2. **Integrate with respect to y (the inner part):** We treat $x$ like a regular number for now and find the "anti-derivative" with respect to $y$:
$\int_{0}^{1} (x^n + y^n + xy) \,dy$
* The anti-derivative of $x^n$ (which is like a constant here) with respect to $y$ is $x^n \cdot y$.
* The anti-derivative of $y^n$ with respect to $y$ is $\frac{y^{n+1}}{n+1}$.
* The anti-derivative of $xy$ with respect to $y$ is $x \cdot \frac{y^2}{2}$.
So, evaluating from $y=0$ to $y=1$:
$[x^n y + \frac{y^{n+1}}{n+1} + \frac{xy^2}{2}]_{y=0}^{y=1}$
$= (x^n \cdot 1 + \frac{1^{n+1}}{n+1} + \frac{x \cdot 1^2}{2}) - (x^n \cdot 0 + \frac{0^{n+1}}{n+1} + \frac{x \cdot 0^2}{2})$
$= x^n + \frac{1}{n+1} + \frac{x}{2}$

3. **Integrate with respect to x (the outer part):** Now we take the result from step 2 and integrate it with respect to $x$ from $x=0$ to $x=1$:
$V_n = \int_{0}^{1} (x^n + \frac{1}{n+1} + \frac{x}{2}) \,dx$
* The anti-derivative of $x^n$ with respect to $x$ is $\frac{x^{n+1}}{n+1}$.
* The anti-derivative of $\frac{1}{n+1}$ (which is a constant) with respect to $x$ is $\frac{1}{n+1} \cdot x$.

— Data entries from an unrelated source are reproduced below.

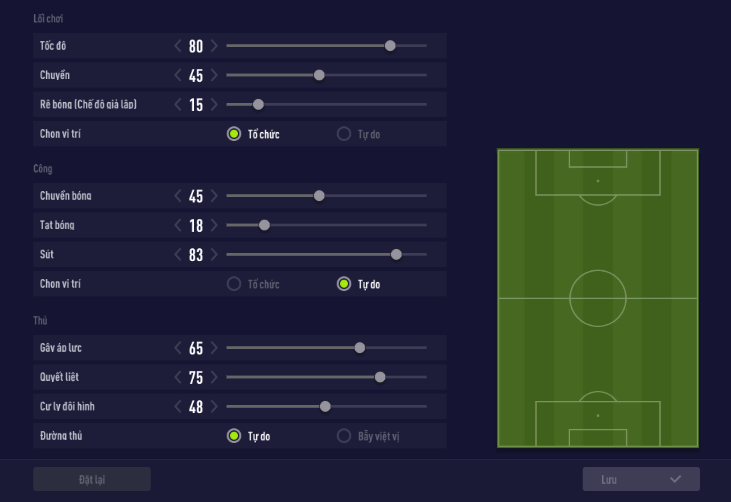Select Tự do for Lối chơi positioning
The width and height of the screenshot is (731, 502).
(344, 134)
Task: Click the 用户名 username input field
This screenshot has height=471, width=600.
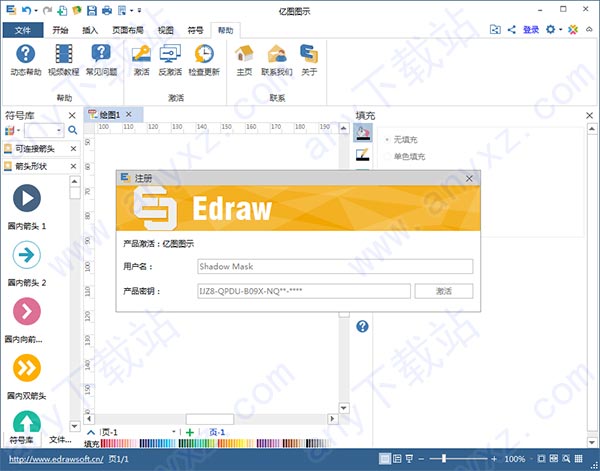Action: coord(334,266)
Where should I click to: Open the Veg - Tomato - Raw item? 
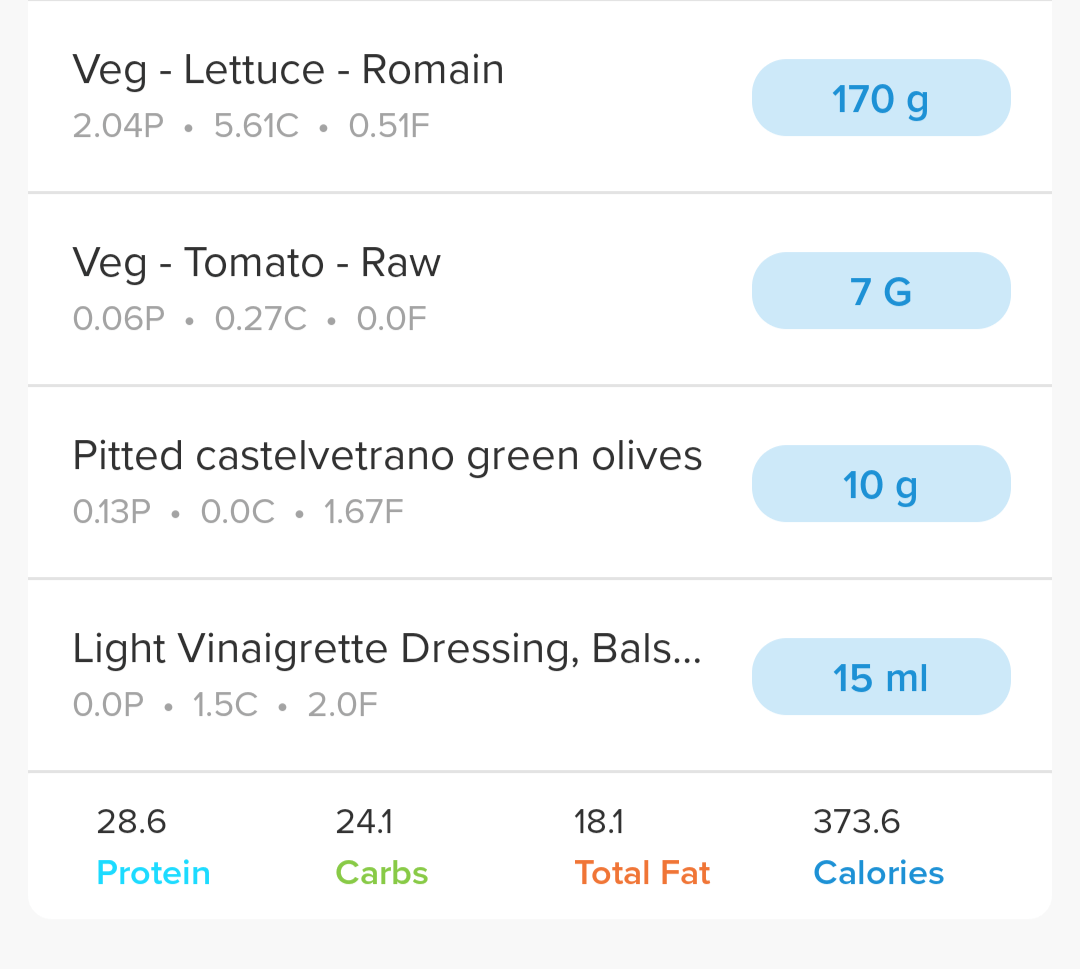[x=256, y=263]
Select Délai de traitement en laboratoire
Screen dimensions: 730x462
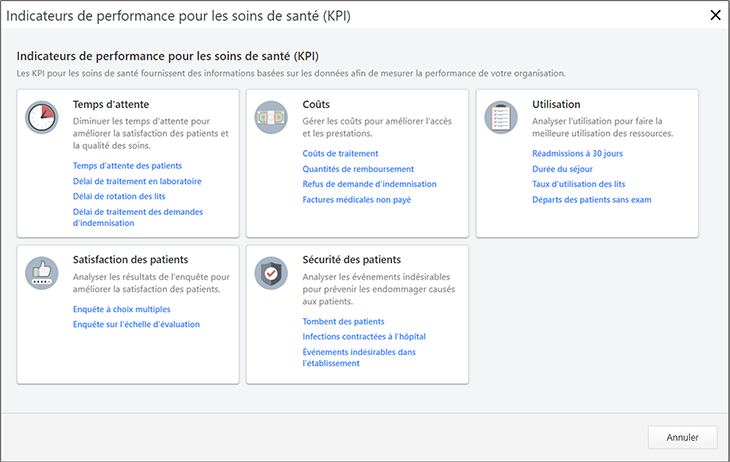[137, 181]
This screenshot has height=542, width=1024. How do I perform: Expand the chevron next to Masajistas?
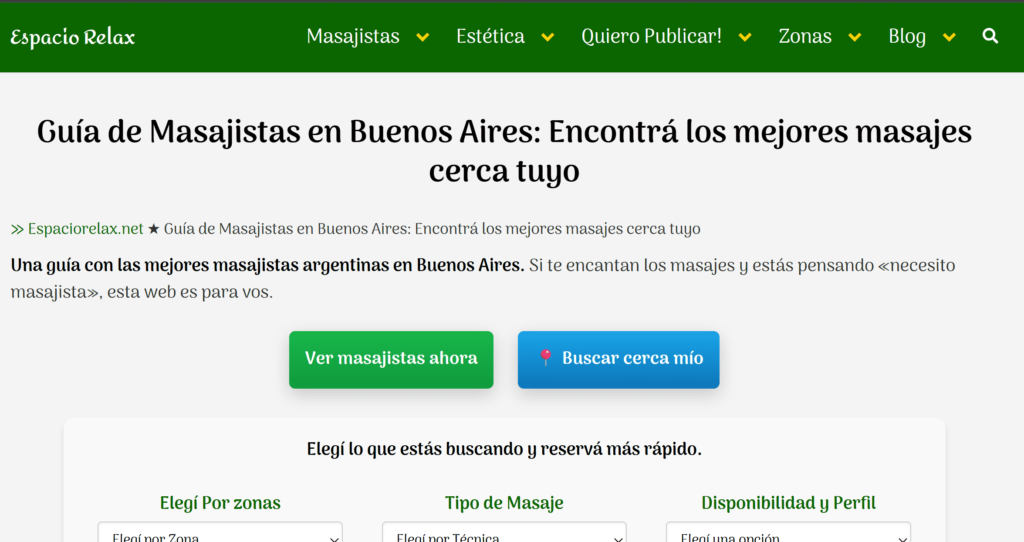point(423,37)
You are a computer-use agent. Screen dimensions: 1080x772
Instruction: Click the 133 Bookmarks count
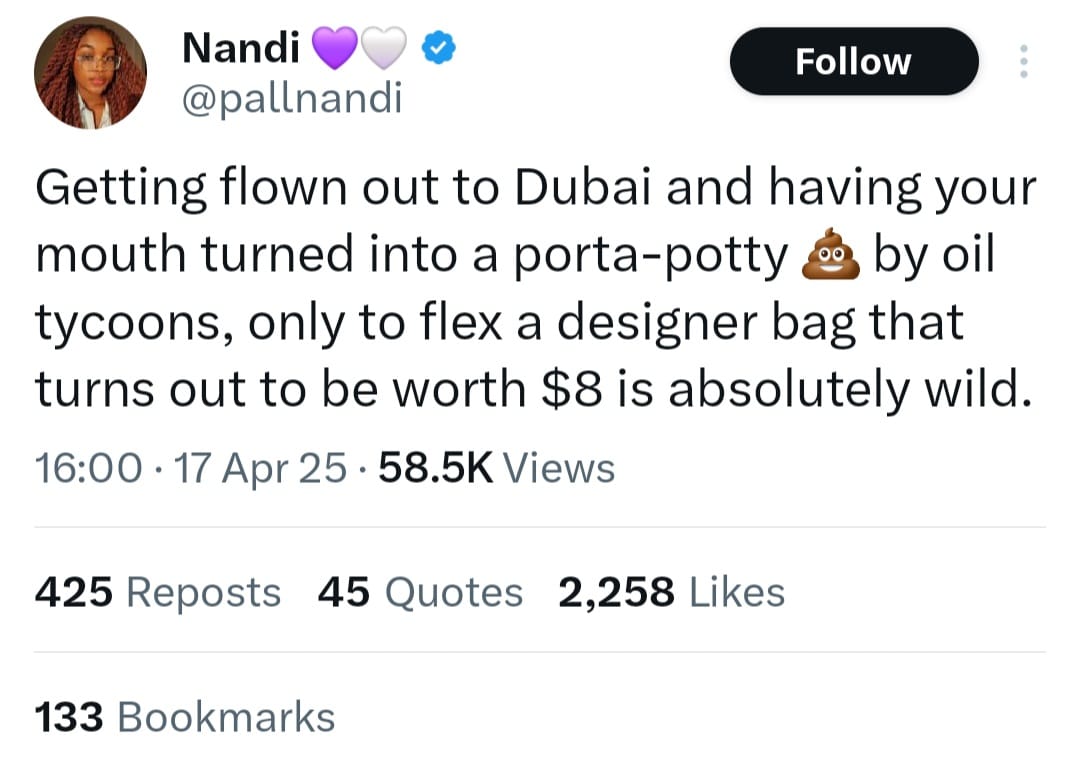185,717
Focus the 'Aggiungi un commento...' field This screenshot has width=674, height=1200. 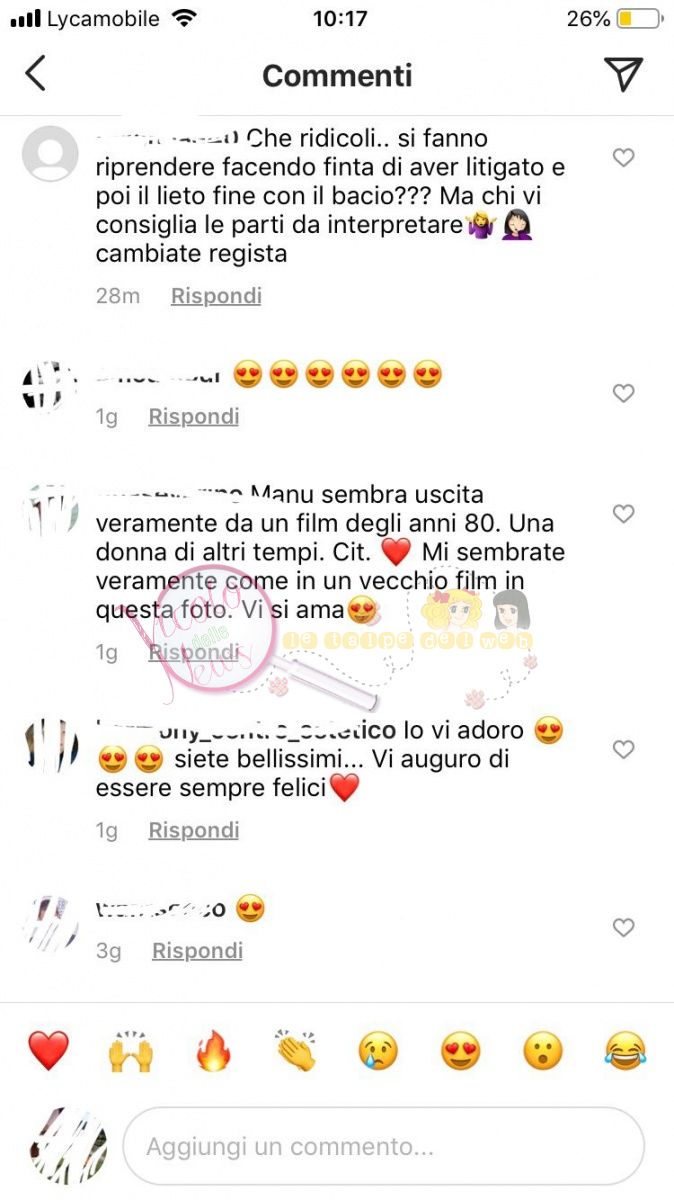(383, 1146)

* The anti-derivative of $\frac{x}{2}$ with respect to $x$ is $\frac{1}{2} \cdot \frac{x^2}{2} = \frac{x^2}{4}$.
So, evaluating from $x=0$ to $x=1$:
$[\frac{x^{n+1}}{n+1} + \frac{x}{n+1} + \frac{x^2}{4}]_{x=0}^{x=1}$
$= (\frac{1^{n+1}}{n+1} + \frac{1}{n+1} + \frac{1^2}{4}) - (\frac{0^{n+1}}{n+1} + \frac{0}{n+1} + \frac{0^2}{4})$
$= \frac{1}{n+1} + \frac{1}{n+1} + \frac{1}{4}$
$= \frac{2}{n+1} + \frac{1}{4}$
This is the formula for the volume $V_n$.

4. **Find the limit as n gets super big:** Now we want to see what happens to $V_n$ when $n$ grows really, really large (we say "approaches infinity"):
$\lim_{n \to \infty} V_n = \lim_{n \to \infty} \left( \frac{2}{n+1} + \frac{1}{4} \right)$
As $n$ gets infinitely big, $n+1$ also gets infinitely big. So, the fraction $\frac{2}{n+1}$ gets closer and closer to zero (because you're dividing 2 by a huge number).
So, the limit becomes $0 + \frac{1}{4} = \frac{1}{4}$.
This means as $n$ gets larger and larger, the shape's volume gets closer and closer to $\frac{1}{4}$.